(begin)

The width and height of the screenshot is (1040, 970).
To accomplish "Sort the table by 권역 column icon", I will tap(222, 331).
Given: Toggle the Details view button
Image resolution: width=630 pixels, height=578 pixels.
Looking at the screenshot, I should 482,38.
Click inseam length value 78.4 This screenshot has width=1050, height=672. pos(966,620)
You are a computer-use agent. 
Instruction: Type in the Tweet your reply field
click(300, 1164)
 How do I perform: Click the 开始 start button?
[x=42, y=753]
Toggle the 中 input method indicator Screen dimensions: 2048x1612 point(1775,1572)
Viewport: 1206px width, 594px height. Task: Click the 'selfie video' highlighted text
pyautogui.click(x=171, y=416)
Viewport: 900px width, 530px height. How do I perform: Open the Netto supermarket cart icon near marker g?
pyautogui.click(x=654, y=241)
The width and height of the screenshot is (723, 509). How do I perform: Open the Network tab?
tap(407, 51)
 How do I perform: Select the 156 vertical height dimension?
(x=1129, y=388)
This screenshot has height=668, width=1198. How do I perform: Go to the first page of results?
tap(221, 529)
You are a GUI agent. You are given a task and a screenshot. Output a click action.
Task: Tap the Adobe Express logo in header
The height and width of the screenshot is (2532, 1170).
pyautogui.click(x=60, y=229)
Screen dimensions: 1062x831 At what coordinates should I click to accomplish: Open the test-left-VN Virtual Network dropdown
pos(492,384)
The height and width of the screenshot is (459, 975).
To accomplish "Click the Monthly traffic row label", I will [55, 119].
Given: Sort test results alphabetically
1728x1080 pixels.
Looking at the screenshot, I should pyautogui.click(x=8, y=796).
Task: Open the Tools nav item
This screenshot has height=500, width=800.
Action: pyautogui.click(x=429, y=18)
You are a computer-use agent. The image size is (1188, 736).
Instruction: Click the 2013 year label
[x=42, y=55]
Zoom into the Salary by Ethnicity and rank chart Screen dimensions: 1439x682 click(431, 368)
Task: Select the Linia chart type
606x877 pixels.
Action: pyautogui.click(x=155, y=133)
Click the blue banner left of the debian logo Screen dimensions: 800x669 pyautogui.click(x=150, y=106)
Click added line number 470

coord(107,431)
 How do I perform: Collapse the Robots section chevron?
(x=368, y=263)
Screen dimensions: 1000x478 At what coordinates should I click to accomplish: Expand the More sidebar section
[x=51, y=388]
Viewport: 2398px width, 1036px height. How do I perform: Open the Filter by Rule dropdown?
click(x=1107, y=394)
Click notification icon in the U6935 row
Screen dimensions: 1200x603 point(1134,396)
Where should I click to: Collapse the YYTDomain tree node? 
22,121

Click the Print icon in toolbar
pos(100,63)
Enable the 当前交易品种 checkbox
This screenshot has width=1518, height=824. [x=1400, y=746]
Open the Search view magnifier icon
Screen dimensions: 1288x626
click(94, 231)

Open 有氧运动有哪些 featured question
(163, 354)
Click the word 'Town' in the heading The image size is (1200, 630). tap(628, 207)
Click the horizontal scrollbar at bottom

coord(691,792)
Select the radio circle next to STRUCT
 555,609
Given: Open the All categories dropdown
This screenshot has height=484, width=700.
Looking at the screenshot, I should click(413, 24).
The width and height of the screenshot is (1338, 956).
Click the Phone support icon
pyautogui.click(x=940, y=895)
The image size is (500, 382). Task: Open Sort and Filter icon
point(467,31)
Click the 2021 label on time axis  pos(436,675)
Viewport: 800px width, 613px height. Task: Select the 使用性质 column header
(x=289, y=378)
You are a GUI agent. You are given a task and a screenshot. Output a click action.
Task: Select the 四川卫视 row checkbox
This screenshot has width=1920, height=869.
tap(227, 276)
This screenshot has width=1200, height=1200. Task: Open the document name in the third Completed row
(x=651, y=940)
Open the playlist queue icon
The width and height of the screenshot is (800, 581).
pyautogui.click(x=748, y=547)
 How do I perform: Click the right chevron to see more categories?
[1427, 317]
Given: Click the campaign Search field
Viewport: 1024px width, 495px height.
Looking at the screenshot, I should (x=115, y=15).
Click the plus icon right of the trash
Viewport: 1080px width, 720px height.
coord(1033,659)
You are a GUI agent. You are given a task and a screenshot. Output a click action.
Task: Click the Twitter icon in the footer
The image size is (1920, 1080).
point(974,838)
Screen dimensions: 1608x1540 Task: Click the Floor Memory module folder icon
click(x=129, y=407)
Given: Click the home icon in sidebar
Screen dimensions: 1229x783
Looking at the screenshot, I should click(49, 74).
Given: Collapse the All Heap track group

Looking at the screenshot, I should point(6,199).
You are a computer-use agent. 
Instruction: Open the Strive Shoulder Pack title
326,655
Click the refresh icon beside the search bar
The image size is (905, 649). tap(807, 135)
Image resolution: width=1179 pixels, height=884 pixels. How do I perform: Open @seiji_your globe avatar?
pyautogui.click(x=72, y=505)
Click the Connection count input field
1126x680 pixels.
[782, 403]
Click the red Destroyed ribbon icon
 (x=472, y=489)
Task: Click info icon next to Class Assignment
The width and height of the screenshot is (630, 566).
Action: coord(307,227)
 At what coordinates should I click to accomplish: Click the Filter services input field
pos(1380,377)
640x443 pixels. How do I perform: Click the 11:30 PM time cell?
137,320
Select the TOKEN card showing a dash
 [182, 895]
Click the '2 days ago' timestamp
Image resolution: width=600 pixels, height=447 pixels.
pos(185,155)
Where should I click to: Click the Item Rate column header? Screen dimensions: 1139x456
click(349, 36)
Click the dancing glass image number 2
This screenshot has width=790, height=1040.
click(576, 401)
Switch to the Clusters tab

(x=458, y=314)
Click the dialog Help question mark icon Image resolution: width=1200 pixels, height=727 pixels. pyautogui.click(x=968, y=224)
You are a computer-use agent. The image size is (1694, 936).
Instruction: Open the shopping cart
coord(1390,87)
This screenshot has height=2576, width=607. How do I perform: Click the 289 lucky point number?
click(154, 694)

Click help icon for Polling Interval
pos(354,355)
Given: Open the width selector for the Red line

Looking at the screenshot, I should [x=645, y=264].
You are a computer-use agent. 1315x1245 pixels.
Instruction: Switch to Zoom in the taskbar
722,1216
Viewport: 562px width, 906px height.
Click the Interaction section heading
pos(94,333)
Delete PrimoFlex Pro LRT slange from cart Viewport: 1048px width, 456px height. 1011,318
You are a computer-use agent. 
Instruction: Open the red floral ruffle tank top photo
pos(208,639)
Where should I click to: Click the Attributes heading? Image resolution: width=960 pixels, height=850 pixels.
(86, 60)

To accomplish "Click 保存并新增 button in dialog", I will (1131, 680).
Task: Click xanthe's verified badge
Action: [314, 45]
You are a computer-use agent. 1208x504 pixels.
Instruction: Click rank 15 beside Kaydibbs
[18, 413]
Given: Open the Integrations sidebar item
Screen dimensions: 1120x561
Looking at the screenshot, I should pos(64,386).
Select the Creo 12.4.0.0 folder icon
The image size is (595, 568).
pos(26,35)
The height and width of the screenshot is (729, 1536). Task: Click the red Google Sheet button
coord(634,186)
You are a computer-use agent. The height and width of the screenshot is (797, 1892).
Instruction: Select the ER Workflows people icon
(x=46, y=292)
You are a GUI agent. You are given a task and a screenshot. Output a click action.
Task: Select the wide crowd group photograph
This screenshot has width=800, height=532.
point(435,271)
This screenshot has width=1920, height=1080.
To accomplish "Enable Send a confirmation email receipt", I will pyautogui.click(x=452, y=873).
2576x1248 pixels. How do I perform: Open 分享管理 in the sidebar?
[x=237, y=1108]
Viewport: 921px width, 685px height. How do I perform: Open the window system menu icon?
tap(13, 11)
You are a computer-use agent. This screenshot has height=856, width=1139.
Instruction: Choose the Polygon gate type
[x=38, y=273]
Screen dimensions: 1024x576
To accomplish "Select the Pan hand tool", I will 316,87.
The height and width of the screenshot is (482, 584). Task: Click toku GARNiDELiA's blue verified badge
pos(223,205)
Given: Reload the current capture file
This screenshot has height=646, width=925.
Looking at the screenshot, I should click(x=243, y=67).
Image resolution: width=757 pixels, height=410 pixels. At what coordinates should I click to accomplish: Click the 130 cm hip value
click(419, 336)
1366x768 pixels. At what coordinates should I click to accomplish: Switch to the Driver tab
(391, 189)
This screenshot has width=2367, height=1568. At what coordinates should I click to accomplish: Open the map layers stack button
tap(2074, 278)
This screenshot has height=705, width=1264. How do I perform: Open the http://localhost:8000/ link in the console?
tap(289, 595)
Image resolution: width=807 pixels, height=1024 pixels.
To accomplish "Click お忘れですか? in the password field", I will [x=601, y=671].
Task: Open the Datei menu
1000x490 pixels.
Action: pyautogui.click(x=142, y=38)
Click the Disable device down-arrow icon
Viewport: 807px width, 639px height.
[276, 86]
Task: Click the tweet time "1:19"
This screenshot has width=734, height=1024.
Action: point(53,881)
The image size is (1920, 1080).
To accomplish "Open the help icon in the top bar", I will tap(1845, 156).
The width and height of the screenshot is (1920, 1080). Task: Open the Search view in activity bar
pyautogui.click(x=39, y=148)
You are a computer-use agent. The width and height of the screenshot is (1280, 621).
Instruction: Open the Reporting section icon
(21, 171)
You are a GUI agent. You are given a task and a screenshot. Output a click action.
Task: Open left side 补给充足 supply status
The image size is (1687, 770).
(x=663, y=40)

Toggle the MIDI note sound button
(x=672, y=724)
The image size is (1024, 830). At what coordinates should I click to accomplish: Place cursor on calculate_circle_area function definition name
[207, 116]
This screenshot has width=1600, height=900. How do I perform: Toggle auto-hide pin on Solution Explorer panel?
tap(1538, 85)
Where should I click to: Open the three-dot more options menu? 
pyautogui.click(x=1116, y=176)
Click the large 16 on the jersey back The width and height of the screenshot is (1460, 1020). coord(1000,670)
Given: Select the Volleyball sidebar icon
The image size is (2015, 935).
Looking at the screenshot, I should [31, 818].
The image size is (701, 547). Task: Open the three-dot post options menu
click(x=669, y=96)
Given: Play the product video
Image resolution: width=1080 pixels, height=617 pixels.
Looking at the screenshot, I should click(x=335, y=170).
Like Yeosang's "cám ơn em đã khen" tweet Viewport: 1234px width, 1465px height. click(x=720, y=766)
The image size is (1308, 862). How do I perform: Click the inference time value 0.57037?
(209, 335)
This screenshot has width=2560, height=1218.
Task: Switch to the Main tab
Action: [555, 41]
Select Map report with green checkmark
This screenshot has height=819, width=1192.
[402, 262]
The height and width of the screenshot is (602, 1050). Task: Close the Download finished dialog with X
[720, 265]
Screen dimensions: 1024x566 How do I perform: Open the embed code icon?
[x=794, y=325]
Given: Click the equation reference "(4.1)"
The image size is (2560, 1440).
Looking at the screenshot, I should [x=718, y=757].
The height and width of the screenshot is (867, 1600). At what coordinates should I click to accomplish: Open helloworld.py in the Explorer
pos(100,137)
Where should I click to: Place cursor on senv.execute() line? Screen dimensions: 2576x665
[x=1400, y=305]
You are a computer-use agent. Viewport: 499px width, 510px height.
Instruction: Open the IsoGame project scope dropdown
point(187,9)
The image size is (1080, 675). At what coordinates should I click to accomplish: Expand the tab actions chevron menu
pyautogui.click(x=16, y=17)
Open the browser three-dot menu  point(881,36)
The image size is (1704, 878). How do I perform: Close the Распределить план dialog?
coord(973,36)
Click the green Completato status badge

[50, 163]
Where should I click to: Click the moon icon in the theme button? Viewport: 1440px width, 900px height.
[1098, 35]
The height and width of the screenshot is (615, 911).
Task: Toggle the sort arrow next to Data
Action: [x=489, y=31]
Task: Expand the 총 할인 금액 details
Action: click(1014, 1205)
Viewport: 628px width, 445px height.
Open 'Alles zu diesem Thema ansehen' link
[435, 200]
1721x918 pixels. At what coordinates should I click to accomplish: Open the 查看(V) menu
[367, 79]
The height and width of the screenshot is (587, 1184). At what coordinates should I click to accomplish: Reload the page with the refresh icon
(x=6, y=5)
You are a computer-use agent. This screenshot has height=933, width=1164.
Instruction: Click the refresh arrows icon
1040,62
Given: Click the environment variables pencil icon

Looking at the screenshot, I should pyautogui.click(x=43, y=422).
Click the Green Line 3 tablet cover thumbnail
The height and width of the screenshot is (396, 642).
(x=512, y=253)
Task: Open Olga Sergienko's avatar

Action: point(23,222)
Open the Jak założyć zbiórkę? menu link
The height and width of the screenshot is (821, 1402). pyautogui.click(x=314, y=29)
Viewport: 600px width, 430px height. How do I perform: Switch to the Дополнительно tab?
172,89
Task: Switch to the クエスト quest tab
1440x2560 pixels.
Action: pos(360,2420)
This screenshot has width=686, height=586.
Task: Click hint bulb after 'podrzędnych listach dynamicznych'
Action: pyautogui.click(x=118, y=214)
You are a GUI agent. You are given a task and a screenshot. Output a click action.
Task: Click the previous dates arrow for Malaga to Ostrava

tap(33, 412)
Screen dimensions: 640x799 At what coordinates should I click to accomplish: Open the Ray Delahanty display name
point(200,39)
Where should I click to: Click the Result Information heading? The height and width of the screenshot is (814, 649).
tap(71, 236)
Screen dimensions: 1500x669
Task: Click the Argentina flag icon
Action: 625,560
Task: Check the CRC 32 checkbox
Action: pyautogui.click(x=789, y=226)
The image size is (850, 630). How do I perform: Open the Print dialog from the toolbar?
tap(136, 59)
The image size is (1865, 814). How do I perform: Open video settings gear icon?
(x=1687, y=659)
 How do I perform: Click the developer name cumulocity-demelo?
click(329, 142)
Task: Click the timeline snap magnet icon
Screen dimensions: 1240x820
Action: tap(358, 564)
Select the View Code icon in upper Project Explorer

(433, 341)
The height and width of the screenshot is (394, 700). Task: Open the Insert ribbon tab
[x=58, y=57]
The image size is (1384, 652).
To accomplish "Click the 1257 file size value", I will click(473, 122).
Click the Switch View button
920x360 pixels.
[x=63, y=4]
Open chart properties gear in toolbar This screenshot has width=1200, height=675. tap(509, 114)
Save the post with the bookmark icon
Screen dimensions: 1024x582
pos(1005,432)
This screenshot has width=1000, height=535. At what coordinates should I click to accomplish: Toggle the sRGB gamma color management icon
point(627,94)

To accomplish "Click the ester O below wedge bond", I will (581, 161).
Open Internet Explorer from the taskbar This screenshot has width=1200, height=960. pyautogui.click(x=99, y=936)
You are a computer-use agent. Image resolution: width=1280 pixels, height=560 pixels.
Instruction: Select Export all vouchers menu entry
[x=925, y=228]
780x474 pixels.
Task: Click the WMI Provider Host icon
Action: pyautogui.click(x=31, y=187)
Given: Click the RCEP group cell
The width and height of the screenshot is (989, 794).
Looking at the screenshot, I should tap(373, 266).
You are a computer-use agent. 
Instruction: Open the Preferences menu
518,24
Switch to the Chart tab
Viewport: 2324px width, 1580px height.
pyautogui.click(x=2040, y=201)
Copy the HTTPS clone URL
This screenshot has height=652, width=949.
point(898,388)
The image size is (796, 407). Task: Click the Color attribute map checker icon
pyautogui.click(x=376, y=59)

(end)

DIRECTIONS FOR THIS TASK
Scale the data starting at the line that contains "Task: Click the tweet" and ending after the line that contains "pyautogui.click(x=39, y=148)": reproduce every line, requests included, but multiply each coordinate in the answers by 1.6 and round it to a whole number, rounding halves up. Leave all other numbers as they are.

PROBLEM SOLUTION
Task: Click the tweet time "1:19"
This screenshot has width=734, height=1024.
Action: point(85,1410)
The image size is (1920, 1080).
To accomplish "Open the help icon in the top bar", I will tap(2952, 250).
The width and height of the screenshot is (1920, 1080). Task: Open the Search view in activity bar
pyautogui.click(x=62, y=237)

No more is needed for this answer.